1. 1. Identifying inbound(IB) / outbound(OB) shipments

Different methods are used for different data sets according to the specifications of our sponsor.
Methods used include:

• Checking the receiver and sender name
• Identifying specific customer account no for IB and OB shipments
• Identifying IB and OB shipments using starting and ending stage codes

1. 2. Calculating turnaround time (TAT)

TAT time is used to calculate the total time taken from the starting point to the ending point of the shipment. It is used to flag out and ensure that shipments stay within the stipulated time.
Steps conducted:

1. Identify the starting and ending dates using the starting and ending stage codes and their relevant stage updated dates.
2. Calculate the TAT time by the difference in the number of days between the ending and starting date.

For shipments that are missing either a starting or ending point, they are flagged out and labelled as "Incomplete" shipments.
Shipments that are complete, they will either by labelled as "Pass" or "Fail" depending on the calculated TAT time. If the TAT time <= N, it will be labelled as "Pass" else "Fail".

Geospatial Analysis

1. Compatibility of Sponsor Data and Online SHP files

Before we can proceed with mapping count values into our SHP map, we had to find identify a joining column.
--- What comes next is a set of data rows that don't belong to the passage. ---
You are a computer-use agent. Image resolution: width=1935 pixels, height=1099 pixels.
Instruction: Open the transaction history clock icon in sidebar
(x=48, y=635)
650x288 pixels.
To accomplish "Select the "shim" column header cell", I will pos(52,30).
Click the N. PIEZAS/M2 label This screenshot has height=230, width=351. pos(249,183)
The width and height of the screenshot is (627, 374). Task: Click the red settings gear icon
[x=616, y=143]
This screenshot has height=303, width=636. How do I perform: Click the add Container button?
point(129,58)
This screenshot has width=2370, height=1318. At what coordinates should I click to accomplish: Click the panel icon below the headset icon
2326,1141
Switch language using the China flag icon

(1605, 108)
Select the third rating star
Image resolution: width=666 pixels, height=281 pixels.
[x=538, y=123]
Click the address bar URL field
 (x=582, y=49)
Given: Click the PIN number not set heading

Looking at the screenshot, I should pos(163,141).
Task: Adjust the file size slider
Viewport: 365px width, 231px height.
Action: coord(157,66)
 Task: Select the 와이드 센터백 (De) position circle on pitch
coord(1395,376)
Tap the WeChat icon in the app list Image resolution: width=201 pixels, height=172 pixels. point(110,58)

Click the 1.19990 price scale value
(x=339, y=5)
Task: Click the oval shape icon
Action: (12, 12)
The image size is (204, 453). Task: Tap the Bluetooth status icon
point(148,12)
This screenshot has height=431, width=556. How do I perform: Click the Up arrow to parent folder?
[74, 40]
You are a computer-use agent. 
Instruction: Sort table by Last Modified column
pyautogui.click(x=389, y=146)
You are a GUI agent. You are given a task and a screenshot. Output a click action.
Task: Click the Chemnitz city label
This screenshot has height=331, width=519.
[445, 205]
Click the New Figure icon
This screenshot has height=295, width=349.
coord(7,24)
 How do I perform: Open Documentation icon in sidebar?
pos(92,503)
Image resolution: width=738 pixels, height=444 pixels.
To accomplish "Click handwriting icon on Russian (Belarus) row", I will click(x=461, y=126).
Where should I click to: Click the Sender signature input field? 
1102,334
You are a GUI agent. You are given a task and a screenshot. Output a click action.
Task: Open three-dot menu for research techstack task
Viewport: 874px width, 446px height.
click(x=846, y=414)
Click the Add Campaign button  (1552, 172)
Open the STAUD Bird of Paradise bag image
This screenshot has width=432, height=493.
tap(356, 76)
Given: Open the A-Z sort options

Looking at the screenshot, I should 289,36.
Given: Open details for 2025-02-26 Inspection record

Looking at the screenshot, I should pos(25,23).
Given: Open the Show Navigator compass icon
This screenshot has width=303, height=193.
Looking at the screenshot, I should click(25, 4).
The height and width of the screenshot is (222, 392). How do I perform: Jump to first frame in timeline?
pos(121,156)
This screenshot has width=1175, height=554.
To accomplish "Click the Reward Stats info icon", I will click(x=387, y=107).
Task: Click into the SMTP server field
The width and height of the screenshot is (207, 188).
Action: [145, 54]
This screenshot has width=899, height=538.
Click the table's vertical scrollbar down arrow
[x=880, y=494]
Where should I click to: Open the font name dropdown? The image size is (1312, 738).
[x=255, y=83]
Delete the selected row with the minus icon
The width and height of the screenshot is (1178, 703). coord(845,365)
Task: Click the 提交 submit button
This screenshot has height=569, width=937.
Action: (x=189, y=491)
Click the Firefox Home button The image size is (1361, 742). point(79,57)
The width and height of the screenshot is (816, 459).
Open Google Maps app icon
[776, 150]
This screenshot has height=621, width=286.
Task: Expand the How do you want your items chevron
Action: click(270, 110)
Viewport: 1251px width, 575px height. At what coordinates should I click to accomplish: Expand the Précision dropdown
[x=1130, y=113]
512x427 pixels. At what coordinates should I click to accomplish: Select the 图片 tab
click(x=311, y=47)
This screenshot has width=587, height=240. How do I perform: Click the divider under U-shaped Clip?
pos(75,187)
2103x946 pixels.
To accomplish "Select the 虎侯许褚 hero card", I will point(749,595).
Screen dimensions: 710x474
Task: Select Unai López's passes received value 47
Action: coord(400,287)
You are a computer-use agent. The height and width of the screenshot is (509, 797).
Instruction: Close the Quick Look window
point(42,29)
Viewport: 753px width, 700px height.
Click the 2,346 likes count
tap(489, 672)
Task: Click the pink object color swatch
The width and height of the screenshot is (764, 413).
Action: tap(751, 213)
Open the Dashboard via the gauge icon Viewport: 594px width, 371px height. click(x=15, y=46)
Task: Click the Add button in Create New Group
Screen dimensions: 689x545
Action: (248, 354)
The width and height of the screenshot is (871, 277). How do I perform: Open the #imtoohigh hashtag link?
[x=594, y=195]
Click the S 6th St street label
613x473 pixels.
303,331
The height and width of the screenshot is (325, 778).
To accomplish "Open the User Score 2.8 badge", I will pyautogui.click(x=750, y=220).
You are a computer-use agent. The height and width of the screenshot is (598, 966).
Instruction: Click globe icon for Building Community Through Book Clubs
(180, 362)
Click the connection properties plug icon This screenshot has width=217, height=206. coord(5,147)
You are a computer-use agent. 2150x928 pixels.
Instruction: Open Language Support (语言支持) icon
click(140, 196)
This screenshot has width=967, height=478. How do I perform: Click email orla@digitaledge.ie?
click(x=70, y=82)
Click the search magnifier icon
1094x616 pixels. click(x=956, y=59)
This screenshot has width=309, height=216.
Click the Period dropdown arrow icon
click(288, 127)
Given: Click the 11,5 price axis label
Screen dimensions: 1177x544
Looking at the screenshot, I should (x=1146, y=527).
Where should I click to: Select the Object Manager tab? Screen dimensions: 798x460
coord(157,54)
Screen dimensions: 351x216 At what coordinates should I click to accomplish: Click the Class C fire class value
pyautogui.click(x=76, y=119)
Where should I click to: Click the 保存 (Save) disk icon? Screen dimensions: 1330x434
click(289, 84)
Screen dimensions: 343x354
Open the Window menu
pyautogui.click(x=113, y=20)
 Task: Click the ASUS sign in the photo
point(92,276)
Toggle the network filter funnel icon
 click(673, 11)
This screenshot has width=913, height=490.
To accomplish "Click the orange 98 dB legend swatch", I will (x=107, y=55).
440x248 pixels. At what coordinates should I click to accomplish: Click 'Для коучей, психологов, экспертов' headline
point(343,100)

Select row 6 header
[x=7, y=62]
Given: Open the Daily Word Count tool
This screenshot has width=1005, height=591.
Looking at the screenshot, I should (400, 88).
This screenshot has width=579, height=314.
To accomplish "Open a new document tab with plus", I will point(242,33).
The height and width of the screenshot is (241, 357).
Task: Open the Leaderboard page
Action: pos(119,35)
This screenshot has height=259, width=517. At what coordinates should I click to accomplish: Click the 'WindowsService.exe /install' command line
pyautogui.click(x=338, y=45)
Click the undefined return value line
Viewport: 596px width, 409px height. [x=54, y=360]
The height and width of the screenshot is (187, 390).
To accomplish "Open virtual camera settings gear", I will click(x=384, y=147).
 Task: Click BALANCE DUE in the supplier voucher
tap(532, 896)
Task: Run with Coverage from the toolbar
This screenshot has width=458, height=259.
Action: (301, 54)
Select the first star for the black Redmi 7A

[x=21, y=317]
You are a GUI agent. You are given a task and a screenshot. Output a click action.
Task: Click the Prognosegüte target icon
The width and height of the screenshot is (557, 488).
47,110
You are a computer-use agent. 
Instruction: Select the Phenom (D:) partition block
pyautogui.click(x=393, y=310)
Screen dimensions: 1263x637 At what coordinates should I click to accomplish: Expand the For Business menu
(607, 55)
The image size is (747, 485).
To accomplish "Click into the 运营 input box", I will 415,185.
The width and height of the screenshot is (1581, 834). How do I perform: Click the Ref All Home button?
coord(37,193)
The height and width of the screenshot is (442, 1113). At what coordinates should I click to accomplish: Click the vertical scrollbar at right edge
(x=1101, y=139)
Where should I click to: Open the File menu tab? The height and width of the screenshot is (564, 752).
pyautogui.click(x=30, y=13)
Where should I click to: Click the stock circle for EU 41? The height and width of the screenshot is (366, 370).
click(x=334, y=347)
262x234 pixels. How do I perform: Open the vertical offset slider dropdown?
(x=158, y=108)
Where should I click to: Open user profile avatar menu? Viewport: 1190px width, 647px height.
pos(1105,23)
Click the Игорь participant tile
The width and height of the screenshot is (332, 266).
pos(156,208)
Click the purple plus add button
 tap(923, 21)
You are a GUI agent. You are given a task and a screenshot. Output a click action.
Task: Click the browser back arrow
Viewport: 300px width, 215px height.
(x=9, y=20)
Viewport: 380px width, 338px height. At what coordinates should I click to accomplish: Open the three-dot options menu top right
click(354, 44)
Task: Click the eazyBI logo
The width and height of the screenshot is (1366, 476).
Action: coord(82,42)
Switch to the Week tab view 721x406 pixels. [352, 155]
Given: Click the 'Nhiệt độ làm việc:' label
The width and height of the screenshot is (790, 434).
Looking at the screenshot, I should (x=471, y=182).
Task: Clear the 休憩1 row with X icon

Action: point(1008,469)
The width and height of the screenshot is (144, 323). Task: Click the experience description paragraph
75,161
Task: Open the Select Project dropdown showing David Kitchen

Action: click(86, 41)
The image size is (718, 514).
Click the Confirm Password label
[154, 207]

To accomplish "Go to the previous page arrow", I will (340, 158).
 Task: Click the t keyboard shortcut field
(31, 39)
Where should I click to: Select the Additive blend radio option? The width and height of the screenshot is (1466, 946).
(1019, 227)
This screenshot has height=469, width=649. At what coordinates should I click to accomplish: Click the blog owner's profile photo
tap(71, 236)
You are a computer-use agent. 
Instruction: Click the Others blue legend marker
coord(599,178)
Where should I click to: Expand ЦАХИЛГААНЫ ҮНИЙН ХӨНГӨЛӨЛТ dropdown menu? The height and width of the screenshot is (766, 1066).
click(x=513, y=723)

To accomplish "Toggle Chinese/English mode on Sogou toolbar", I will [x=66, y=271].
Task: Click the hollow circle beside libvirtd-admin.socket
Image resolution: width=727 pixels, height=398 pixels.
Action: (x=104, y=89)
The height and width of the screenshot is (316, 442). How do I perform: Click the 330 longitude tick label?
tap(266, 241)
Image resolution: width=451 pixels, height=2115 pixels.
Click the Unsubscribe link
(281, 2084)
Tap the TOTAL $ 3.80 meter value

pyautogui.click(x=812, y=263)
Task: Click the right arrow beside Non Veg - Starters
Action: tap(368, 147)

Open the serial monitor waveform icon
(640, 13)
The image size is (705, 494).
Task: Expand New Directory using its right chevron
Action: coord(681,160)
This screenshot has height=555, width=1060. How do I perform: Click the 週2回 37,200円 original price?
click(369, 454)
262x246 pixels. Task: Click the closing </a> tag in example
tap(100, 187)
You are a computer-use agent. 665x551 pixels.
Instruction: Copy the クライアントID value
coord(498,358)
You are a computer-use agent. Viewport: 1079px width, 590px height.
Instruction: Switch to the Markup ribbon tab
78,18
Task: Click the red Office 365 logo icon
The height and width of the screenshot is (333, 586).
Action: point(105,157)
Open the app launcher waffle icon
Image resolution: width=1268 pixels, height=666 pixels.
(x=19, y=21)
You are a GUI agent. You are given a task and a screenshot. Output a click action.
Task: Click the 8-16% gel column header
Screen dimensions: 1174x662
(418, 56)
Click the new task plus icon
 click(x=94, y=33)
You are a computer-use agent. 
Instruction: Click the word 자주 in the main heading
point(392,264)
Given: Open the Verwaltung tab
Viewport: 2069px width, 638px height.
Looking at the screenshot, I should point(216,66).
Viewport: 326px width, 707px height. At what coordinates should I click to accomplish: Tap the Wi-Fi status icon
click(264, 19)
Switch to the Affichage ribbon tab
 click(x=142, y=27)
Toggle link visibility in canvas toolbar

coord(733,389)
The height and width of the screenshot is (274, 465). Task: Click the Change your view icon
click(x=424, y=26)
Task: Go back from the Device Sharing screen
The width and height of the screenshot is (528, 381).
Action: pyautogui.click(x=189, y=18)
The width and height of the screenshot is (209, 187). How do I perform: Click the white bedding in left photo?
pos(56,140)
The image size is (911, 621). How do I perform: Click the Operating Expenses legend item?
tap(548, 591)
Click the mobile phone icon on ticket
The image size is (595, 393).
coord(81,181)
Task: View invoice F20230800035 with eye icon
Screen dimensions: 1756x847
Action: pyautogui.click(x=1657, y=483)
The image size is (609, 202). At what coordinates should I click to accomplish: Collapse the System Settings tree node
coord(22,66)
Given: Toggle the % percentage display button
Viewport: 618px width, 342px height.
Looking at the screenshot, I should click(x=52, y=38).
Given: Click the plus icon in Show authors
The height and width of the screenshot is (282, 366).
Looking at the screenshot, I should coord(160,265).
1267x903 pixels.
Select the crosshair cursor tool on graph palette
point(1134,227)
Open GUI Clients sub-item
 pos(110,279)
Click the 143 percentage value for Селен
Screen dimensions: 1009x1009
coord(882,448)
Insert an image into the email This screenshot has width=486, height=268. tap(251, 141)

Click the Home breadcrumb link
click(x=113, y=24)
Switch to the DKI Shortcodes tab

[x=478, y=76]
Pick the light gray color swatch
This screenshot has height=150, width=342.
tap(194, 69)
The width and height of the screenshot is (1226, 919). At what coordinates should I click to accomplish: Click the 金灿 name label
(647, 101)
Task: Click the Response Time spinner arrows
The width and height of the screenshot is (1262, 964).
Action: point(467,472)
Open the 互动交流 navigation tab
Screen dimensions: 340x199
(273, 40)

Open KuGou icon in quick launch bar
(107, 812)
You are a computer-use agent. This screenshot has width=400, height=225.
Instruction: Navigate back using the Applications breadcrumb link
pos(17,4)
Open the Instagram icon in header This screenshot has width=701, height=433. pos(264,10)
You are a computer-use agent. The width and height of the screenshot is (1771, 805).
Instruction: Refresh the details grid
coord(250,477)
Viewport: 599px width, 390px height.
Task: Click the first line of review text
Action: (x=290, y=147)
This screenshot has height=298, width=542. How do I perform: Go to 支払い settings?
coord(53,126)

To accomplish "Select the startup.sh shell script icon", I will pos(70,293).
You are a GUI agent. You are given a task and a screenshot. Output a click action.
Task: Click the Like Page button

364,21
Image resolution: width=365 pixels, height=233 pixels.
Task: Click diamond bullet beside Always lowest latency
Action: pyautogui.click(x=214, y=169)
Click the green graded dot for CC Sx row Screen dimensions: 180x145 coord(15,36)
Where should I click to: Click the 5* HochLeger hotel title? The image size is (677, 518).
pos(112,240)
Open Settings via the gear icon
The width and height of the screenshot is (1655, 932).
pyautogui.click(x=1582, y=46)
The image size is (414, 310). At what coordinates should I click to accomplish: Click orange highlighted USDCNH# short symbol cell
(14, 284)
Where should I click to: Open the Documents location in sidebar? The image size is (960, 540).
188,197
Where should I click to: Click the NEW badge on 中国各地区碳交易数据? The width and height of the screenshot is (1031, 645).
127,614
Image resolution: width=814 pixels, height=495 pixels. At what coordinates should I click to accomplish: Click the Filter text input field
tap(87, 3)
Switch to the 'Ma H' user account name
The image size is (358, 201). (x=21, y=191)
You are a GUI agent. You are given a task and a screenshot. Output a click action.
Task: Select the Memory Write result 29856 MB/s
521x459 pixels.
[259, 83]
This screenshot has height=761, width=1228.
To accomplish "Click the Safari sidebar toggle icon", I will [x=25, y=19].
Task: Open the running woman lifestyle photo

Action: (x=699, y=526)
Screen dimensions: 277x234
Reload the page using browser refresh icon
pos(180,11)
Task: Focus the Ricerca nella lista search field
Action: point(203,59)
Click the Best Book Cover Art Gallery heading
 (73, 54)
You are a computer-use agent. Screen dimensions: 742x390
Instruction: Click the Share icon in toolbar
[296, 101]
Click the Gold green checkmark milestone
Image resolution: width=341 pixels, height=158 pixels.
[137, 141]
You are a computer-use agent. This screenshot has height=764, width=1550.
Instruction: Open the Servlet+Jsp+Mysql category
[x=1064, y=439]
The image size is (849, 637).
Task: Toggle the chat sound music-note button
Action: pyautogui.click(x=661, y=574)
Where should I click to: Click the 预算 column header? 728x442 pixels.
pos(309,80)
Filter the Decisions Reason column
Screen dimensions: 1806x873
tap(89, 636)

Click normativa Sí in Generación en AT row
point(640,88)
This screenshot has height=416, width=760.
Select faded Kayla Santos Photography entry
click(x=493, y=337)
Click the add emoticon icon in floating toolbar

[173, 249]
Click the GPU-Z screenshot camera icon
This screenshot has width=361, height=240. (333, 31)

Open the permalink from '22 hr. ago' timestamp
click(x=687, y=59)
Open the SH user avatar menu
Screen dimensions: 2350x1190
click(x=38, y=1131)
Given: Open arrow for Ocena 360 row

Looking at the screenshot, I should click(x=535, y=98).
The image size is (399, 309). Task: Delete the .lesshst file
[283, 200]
This column will ensure that it is unique to each City/Province and must be identical for both Sponsor and Online data. Examples of joining columns include:

• Unique country-code based on ProvinceID and CityID that includes Postal Code as well
• If such country-code is not avaiable, we will create our own Country-Code by inserting our own ProvinceID and CityID and then creating the code as such: "ProvinceID-CityID"
• Sponsor data for some countries did not include

Further Problems:
Sponsor data had to be cleaned as well as they sometimes input "District, City" as Receiver. If shp map and sponsor data have too many mismatches, but lat long is provided, then we will have to create our own polygons and shp file based on these coordinates.